Learning the basics of acting, or even theatre in general, requires unstructured environments where creativity can run wild. Some of the best places in India to hone your creative side and artistic vision are :
National School of Drama, Delhi
With regards to badassery, it can’t get much better than the government of India granting the National School of Drama the status of deemed university in 2005, and them asking for the status to be revoked in 2010 because it could undermine the flexibility that a creative field like theatre requires. You could almost hear the students going ‘hell yeah!’, even six years down the line. NSD was set up by the Sangeet Natak Akademi in 1959, and became an independent school in 1975. Their three-year, full-time Diploma Course in Dramatic Arts, which accommodates 20 students, attracts thousands of applications from all over the country. Intense interviews give way, if fortunate enough, to three intense years of rigorous and holistic training which covers every base of the world of theatre. NSD boasts of an illustrious alumni with names like Naseeruddin Shah, Om Puri, Anupam Kher, Irrfan Khan, Manohar Singh, Prasanna, Robin Das, Roysten Abel, Seema Biswas, Nadira Babbar and Ranjit Kapoor. The school’s annual theatre festival called ‘Bharat Rang Mahotsav’ is widely acknowledged as Asia’s largest theatre festival.

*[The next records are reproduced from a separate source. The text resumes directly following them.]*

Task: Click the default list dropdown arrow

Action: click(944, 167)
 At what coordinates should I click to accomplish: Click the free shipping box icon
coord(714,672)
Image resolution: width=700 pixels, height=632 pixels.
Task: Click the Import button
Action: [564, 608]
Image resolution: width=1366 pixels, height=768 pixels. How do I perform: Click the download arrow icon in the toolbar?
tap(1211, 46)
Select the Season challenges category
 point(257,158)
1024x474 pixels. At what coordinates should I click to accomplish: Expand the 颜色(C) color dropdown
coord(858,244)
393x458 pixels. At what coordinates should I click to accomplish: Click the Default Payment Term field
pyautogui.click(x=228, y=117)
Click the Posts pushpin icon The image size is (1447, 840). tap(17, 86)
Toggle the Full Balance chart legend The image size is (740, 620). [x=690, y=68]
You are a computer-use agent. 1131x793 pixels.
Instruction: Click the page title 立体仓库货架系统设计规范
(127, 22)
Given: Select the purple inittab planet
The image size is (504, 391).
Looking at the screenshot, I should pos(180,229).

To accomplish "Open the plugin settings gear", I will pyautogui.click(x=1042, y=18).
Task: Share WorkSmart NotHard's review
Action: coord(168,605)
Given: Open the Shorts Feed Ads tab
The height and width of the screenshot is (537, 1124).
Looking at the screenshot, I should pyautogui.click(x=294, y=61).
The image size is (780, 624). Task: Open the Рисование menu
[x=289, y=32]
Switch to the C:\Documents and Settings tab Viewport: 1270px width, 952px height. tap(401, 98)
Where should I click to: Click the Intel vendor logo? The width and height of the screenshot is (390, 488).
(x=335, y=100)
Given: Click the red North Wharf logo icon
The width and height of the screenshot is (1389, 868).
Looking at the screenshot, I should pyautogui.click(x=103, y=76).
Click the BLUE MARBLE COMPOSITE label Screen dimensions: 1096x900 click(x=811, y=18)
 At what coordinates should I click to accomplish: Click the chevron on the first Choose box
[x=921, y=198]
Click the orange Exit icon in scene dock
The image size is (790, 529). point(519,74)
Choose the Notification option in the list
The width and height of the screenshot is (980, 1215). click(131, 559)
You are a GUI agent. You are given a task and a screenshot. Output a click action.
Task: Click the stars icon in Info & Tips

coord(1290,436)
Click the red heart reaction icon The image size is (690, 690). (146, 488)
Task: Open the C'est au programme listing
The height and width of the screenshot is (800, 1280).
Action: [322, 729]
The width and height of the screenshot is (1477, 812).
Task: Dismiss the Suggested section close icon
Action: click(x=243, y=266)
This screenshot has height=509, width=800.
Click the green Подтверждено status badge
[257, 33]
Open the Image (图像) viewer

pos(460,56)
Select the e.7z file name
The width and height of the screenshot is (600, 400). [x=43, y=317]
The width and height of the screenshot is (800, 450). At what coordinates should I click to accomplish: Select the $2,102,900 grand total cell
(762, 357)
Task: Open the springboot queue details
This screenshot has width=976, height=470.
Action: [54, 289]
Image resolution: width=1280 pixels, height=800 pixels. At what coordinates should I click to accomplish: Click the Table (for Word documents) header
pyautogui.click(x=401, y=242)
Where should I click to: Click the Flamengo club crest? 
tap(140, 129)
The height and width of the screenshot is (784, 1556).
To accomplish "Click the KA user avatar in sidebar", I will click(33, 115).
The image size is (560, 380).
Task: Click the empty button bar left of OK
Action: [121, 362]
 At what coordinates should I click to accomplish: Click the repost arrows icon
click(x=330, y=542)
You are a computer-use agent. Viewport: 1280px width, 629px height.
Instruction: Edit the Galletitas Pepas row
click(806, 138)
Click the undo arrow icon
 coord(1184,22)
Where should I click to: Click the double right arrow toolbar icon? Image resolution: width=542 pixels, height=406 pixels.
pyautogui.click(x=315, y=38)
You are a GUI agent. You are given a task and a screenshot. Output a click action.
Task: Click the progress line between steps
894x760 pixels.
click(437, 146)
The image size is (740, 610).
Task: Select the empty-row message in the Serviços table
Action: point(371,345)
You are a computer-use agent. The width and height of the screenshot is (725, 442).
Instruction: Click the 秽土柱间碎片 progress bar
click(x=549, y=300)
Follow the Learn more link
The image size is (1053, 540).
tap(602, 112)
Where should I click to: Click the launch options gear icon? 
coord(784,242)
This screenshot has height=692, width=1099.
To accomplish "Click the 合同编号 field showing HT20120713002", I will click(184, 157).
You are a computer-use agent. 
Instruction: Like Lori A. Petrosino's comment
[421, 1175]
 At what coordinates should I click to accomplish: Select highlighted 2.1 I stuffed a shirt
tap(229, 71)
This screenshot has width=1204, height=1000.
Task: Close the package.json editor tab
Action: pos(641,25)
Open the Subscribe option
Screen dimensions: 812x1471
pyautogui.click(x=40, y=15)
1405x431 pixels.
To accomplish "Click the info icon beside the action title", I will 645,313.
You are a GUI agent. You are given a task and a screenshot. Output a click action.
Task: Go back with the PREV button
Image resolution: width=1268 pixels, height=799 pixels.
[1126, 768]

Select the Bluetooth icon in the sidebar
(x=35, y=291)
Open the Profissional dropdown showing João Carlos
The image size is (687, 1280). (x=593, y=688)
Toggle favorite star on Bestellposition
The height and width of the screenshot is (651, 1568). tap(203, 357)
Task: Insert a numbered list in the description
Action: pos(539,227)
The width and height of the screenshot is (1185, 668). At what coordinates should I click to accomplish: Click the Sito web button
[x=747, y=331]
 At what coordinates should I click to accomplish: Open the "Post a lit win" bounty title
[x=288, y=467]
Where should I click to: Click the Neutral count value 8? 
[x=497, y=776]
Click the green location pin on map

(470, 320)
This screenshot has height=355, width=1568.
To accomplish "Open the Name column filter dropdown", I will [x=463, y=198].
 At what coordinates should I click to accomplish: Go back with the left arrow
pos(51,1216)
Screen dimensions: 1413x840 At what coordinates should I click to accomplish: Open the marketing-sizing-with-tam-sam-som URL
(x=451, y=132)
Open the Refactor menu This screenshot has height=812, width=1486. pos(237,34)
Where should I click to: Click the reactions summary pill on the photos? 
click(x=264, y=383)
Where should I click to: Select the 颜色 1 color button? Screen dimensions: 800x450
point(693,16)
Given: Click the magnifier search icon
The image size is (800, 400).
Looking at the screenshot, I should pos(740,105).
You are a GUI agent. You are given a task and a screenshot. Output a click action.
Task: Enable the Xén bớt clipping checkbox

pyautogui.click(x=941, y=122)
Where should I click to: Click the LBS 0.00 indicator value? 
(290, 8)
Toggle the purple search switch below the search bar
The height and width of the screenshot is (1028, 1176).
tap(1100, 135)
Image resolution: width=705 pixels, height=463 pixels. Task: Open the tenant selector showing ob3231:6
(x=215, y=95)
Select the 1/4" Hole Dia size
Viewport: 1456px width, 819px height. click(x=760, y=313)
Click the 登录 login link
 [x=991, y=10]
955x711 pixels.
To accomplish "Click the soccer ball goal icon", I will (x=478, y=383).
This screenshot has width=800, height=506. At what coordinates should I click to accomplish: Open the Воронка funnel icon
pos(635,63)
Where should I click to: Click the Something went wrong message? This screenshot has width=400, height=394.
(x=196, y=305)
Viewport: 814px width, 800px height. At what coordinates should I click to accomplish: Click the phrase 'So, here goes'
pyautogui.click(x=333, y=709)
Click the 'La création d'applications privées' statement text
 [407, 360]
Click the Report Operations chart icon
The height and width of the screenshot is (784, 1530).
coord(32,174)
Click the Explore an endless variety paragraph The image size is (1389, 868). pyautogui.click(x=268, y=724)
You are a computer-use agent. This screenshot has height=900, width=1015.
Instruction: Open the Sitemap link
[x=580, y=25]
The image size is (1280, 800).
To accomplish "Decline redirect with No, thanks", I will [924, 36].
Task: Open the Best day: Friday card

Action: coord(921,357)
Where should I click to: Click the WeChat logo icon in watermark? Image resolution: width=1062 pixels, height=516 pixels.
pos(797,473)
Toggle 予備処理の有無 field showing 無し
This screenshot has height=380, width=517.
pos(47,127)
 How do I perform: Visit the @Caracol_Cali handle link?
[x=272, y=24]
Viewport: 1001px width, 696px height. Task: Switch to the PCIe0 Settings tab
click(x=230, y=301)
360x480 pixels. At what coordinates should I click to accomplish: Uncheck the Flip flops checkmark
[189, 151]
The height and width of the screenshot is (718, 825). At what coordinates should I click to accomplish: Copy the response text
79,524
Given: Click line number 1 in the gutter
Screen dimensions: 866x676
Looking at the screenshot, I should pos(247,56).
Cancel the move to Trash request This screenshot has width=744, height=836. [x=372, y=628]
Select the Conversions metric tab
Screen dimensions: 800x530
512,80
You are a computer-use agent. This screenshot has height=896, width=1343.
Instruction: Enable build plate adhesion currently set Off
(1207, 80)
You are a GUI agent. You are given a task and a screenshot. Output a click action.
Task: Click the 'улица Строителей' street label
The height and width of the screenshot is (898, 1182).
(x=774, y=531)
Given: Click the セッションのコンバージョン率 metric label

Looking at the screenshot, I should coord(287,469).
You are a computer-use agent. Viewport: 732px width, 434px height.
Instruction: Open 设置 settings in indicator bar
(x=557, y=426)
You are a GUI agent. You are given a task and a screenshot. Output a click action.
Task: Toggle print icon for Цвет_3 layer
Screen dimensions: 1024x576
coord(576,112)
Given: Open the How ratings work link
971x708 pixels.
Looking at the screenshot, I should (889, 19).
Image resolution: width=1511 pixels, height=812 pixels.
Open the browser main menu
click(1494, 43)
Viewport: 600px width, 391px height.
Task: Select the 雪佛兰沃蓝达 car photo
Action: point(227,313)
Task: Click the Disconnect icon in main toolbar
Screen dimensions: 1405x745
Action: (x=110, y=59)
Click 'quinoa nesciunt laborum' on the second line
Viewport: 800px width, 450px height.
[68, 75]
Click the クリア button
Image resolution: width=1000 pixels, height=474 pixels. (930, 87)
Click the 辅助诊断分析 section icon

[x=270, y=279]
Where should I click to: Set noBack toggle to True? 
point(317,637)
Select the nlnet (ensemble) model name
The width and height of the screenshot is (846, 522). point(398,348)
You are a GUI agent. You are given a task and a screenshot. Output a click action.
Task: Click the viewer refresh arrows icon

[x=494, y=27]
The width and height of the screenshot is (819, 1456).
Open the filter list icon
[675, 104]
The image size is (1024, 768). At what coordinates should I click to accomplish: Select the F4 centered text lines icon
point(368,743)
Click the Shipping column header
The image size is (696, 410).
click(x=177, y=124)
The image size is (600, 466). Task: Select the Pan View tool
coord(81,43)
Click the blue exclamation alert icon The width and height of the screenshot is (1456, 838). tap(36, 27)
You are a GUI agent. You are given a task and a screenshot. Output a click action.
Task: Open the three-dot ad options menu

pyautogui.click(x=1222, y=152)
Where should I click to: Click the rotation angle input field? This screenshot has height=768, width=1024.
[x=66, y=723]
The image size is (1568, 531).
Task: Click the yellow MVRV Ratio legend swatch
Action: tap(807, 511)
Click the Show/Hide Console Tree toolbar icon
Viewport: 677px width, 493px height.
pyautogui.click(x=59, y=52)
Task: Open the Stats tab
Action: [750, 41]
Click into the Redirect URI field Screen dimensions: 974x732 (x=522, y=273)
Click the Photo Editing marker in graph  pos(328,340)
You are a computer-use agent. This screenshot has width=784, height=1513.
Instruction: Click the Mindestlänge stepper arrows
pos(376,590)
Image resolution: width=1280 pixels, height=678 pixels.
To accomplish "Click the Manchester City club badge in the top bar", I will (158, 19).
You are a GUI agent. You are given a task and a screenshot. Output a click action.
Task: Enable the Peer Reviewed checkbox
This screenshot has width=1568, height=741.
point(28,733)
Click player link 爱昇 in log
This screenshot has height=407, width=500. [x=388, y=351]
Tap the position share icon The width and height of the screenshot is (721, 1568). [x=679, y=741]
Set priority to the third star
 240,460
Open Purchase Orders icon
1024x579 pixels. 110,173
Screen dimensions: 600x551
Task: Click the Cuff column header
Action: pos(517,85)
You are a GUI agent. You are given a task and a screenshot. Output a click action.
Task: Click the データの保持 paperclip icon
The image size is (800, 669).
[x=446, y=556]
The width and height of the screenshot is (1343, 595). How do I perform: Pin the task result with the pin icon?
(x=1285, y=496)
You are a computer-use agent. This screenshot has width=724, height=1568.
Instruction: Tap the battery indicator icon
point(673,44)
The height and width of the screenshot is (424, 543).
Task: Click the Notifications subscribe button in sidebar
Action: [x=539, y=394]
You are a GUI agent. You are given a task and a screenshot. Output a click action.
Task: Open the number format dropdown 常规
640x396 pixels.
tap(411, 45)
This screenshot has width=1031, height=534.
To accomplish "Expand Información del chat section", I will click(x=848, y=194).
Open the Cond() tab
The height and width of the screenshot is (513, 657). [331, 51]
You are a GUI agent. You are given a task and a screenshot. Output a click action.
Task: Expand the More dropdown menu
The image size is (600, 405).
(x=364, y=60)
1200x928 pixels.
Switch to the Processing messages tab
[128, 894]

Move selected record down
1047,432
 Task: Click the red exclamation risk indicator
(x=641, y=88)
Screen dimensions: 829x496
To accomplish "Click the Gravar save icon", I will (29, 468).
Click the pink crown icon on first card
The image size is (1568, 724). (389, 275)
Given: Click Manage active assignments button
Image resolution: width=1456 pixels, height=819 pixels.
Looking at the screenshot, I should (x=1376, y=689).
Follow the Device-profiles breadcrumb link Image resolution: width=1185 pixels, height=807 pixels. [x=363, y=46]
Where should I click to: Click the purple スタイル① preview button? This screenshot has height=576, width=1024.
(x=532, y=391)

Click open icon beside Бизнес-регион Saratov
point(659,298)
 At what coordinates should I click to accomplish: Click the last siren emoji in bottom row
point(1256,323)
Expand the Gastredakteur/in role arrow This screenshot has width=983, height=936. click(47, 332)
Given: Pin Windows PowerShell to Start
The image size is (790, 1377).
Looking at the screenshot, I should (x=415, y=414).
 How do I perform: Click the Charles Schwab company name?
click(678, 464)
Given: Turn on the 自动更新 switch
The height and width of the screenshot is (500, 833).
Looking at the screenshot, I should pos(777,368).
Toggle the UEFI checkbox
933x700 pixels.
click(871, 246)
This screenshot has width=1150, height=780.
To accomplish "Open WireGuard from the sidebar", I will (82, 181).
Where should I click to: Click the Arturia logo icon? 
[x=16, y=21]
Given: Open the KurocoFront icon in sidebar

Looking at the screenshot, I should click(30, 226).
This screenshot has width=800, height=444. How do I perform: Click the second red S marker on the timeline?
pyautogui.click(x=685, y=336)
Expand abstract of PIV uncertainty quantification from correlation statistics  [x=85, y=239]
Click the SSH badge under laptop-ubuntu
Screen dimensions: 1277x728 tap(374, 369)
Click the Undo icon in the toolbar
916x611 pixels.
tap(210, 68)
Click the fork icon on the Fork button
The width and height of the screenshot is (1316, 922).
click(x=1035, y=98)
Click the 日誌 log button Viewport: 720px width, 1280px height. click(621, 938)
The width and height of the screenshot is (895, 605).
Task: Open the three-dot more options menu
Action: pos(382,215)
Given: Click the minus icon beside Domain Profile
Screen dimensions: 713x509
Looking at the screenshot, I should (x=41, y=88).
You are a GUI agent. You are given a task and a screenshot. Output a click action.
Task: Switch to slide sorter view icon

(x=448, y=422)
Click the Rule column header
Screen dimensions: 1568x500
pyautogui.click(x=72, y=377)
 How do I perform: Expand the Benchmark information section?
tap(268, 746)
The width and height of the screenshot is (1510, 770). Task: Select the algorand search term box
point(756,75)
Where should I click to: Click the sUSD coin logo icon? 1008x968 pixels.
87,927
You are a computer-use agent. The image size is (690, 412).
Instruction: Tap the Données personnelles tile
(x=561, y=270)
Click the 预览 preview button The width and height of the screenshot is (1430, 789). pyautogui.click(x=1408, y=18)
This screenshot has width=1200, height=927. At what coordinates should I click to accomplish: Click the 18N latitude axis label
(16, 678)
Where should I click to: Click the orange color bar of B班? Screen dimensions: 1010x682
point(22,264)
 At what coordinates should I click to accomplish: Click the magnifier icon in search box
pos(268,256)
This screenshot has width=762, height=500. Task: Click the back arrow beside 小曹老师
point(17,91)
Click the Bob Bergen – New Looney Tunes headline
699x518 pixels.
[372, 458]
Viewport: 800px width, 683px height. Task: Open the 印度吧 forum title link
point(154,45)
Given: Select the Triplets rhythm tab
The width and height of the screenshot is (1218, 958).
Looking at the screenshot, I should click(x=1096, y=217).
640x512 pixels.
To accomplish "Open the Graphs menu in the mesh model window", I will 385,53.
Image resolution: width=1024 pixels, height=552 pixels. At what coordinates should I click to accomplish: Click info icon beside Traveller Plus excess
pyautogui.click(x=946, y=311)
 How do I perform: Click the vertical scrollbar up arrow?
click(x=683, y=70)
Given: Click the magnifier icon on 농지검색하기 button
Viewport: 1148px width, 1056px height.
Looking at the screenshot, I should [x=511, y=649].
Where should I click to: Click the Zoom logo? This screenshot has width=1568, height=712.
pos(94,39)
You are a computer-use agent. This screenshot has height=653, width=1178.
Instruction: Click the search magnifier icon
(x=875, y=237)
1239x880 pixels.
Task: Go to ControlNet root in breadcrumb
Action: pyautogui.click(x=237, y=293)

Bhartendu Natya Akademi, Lucknow
Established in 1975 by Raj Bisaria, who was deemed ‘the father of modern theatre in North India’ by the Press Trust of India, Bhartendu Natya Akademi works as an autonomous organization under the Ministry of Culture. The institute provides a two-year, full time diploma course in theatre training, and accommodates only 20 students per year for the course. For anyone who might be wondering why institutes prefer to keep their numbers small, you’ve probably never had to work with more than a handful of creative people in one go. The institute prides itself on churning out committed artistes who can contribute to just about any field of performing arts.
Shri Ram Centre for Performing Arts, Delhi
Part of Shriram Bharatiya Kala Kendra (founded by Sumitra Charat Ram, in 1952), and run by the Indian National Theatre Trust. The Centre runs a certified two-year, full time acting course, during which the basics of yoga, acting, stage and body movement, and production design is taught. The Centre also runs regular Weekend Theatre Workshops for interested people to dip their toes into the murky waters that is the creative world, and for experienced actors to stay on their toes. Additionally, the Centre also runs a one of a kind Director’s Training Program, which runs over the course of fifteen days, and where aspiring theatre directors can learn most of what there is to know about really putting on a show
Ninasam is a cultural organization located in the quaint village of Heggodu of the Shivamogga district of Karnataka. Ninasam works best like a co-operative society, as the founder – the renowned dramatist and Magsaysay award winner KV Subbanna – maintains that theatre is a communitarian activity. In addition to their activites of putting up shows regularly and maintaining an independent publishing house, Ninasam started a theatre institute in 1980. The institute offers 10-month-long diploma courses. Guess how many students are allowed per class? One more than nineteen. The alumni of this institute go ahead to join Ninasam’s rural theatre repertory troupe ‘Tirugata’, who travel and stage plays for the rural audience.
School of Drama and Fine Arts, Thrissur
Established in 1977, as a Department of the University of Calicut, the School of Drama and Fine Arts is the only institution in Kerala which provides a formal education and training in drama and theatre. Courses offered range from a PG Diploma in Acting to a PG Diploma in Theatre Technology to M. Phil & Ph.D in Theatre Arts. So rest assured you would be getting a full, thorough training here, regardless of whatever program you choose. Fun fact – the number of seats allowed per class never goes beyond 20, even in an institution like this.
So, circling back to my initial question, can acting be taught? Maybe not fully, but stage work can be taught. Loosening up your body and mind, and freeing yourself of all your inhibitions can be taught. You can be taught how to work in a group, how to conceptualize a vague idea resting in the corner of your mind. You can be taught how to think like an artiste. Next step’s yours.